++++ RECORDS FOR THE EXERCISE ++++

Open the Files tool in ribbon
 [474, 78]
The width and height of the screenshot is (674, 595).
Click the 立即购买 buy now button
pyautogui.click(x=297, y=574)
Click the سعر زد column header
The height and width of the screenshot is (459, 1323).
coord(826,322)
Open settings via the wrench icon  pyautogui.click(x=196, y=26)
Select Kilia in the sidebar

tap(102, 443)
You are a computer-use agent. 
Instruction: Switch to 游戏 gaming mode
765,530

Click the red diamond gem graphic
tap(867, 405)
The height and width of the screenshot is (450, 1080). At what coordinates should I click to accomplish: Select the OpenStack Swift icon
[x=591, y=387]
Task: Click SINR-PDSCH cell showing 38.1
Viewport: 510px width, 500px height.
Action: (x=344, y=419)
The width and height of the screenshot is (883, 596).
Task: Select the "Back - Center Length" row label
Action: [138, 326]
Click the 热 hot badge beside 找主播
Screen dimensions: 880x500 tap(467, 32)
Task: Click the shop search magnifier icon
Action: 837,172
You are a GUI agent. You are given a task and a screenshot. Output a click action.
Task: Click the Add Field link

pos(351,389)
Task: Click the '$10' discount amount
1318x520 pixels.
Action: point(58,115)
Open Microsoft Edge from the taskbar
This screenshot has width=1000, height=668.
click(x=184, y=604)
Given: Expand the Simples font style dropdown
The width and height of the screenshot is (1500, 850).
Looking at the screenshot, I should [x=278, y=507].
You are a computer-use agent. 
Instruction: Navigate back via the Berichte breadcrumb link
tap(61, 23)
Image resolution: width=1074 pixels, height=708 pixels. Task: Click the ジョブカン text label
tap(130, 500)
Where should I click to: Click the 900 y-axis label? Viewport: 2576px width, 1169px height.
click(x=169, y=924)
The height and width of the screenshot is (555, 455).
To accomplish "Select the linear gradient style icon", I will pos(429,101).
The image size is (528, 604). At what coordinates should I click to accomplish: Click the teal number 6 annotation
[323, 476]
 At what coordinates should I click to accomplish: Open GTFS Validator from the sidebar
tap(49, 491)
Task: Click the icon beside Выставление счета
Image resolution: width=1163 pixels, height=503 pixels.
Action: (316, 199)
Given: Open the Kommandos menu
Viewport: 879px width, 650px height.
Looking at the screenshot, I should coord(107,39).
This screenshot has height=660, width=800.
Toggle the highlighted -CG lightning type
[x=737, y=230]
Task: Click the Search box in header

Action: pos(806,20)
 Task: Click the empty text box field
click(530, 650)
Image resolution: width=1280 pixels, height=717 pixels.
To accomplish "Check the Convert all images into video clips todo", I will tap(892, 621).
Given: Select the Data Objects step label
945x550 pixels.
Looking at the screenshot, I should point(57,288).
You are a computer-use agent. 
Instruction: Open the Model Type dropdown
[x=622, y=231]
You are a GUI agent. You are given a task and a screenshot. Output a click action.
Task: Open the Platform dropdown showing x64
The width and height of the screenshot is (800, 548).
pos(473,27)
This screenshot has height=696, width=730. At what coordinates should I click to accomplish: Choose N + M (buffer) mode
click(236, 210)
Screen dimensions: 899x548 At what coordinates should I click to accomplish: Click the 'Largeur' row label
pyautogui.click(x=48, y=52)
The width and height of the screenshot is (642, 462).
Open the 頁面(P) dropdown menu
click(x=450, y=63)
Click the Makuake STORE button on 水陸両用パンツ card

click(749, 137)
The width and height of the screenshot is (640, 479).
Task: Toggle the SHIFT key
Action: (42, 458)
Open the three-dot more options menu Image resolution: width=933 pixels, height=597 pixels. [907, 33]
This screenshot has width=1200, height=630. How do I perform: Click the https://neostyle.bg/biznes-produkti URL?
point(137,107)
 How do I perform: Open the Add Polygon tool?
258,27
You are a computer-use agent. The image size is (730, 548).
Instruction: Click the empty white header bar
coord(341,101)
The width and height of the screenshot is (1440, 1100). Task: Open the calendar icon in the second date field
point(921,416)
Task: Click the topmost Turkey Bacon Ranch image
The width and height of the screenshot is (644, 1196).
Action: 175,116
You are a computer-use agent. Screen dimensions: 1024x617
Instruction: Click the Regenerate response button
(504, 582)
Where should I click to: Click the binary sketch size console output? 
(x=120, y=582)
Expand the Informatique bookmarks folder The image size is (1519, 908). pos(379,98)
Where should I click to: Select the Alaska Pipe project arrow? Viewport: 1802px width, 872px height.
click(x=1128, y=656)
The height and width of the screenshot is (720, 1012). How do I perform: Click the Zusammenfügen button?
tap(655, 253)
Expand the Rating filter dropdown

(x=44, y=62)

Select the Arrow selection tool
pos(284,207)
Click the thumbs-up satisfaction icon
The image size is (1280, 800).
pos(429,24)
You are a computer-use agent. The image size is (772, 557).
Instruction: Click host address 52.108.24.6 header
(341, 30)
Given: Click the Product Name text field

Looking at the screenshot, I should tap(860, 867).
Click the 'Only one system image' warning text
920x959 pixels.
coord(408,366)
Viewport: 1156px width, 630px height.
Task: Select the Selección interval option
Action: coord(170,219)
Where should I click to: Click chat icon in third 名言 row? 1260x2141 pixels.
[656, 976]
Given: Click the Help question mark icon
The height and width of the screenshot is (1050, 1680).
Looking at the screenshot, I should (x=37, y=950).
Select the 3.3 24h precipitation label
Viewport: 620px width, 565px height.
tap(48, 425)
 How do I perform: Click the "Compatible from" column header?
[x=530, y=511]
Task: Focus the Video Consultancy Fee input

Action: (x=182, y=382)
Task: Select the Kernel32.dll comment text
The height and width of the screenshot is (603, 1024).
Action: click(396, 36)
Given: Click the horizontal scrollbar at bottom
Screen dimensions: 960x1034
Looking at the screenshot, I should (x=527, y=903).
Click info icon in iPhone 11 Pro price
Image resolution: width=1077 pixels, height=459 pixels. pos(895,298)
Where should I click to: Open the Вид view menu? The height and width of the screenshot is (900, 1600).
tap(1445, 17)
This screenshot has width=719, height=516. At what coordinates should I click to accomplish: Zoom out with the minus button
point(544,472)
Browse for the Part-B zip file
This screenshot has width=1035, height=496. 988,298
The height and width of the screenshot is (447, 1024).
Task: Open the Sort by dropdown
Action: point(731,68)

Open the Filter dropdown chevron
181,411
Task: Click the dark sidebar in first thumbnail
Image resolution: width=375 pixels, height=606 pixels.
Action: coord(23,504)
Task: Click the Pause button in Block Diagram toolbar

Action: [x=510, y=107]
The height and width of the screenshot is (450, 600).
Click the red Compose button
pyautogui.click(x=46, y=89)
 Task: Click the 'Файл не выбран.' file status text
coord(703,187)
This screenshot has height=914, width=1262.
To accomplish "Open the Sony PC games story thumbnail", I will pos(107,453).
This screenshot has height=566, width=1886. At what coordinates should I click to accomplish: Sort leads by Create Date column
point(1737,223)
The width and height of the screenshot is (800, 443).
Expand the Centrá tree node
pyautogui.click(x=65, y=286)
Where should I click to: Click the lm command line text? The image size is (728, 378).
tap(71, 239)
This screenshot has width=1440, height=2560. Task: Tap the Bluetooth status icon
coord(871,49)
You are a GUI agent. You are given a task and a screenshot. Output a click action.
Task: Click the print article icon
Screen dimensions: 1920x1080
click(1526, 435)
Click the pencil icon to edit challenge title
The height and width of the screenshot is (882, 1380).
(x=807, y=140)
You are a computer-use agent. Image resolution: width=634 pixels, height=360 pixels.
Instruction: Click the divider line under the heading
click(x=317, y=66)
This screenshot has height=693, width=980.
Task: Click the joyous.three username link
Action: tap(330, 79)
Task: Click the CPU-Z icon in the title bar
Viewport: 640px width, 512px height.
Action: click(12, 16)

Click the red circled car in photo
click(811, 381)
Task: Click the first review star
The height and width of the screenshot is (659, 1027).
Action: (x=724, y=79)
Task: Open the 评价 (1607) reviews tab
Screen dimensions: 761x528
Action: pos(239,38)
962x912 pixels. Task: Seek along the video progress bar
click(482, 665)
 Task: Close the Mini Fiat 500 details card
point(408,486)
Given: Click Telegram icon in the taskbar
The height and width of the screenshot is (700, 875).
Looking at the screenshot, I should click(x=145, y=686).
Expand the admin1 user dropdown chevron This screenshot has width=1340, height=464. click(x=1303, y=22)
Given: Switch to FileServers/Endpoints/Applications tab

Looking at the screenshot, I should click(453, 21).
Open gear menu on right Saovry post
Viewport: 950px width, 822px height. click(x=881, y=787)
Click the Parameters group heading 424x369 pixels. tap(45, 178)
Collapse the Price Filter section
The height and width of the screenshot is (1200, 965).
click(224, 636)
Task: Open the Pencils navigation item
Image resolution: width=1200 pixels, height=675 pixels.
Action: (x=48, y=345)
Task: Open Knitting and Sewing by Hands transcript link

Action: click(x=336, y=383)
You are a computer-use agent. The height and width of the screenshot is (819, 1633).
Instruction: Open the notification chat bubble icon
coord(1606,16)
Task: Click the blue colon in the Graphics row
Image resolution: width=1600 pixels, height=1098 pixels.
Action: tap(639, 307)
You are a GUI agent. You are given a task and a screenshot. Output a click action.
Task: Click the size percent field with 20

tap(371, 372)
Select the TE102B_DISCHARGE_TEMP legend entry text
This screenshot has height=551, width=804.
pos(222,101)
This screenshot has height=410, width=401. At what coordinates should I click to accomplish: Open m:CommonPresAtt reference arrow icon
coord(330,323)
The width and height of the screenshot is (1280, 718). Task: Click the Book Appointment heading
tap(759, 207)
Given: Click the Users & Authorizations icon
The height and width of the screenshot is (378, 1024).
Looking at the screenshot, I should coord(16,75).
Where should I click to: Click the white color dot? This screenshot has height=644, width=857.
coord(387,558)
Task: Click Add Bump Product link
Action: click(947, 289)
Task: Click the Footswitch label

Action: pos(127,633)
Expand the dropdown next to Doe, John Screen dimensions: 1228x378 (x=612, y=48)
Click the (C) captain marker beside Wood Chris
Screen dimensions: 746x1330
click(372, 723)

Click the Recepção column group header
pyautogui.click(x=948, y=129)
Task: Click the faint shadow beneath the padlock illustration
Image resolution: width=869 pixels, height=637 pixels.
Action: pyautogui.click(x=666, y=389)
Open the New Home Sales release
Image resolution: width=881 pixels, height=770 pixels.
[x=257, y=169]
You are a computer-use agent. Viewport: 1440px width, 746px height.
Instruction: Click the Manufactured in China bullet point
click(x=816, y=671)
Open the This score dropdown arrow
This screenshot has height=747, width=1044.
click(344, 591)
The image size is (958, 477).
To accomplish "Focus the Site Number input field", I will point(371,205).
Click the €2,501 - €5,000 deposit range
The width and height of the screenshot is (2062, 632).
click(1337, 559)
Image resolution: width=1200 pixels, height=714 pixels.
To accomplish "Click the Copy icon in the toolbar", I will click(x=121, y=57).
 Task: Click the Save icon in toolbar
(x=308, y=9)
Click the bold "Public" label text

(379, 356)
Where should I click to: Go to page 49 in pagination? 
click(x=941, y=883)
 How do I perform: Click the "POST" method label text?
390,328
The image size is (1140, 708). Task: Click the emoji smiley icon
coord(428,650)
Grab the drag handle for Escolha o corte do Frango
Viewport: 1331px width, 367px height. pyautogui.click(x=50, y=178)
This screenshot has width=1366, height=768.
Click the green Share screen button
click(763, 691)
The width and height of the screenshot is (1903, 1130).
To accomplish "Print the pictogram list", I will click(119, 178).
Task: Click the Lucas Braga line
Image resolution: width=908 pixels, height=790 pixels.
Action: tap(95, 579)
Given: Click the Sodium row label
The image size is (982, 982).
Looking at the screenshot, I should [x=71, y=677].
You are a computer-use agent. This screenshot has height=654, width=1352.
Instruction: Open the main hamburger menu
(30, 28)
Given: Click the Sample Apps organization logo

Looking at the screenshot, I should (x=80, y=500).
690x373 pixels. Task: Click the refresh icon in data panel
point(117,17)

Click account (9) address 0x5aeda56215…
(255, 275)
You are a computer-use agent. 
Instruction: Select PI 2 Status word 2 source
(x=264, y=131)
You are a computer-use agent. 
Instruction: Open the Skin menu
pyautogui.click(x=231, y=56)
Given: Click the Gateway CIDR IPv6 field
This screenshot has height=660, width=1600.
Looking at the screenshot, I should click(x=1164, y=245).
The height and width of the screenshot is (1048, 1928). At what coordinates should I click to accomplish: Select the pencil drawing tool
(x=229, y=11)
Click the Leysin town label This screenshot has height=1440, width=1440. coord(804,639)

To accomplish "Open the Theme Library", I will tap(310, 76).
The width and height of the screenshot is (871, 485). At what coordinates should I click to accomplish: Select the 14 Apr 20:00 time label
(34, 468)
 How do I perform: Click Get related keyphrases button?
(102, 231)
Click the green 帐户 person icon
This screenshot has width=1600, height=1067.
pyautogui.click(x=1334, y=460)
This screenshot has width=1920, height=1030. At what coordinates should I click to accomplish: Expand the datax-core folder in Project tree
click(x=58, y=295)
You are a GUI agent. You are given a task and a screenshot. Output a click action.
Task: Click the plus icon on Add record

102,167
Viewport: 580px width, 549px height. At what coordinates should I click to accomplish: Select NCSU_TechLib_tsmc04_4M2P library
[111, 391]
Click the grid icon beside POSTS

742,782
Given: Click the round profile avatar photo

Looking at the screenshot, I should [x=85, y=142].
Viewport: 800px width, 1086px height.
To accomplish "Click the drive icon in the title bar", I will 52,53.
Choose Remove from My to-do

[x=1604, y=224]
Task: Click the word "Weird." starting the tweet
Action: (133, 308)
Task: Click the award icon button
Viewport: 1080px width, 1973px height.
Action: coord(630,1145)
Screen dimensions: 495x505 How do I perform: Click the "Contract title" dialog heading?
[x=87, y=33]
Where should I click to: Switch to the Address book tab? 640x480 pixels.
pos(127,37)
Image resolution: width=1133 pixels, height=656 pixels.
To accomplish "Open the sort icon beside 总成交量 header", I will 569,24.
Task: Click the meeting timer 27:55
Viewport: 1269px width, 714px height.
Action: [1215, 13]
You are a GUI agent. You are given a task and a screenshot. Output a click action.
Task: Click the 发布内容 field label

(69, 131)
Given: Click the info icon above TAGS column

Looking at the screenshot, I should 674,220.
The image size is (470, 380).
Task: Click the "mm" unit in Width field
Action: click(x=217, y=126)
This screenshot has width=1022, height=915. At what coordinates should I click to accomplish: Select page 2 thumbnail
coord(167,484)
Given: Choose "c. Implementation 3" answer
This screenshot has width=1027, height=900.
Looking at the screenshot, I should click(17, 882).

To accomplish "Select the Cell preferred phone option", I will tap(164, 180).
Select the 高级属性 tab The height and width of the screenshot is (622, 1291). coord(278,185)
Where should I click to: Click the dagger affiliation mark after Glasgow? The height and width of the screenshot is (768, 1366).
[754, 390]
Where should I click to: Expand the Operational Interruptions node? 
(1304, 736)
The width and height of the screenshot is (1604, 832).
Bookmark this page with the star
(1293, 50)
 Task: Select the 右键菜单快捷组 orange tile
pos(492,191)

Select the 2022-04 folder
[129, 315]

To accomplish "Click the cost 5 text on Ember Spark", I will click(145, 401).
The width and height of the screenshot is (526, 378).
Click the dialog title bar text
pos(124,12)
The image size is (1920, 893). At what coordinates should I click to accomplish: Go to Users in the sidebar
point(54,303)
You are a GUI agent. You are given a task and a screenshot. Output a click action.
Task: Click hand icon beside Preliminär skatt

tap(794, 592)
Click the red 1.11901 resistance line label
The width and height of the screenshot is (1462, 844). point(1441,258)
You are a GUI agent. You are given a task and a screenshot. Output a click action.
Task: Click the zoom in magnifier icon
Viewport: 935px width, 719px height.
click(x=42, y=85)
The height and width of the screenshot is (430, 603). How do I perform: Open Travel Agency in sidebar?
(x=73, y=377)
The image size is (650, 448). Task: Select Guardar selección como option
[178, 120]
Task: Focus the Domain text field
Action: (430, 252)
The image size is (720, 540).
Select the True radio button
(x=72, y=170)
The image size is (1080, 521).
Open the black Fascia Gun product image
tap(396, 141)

++++

WHAT TO PRODUCE
Every line in the records above that contains the word "first" is to be copied out.

SOLUTION TO THIS EXERCISE
Task: Click the dark sidebar in first thumbnail
Task: Click the first review star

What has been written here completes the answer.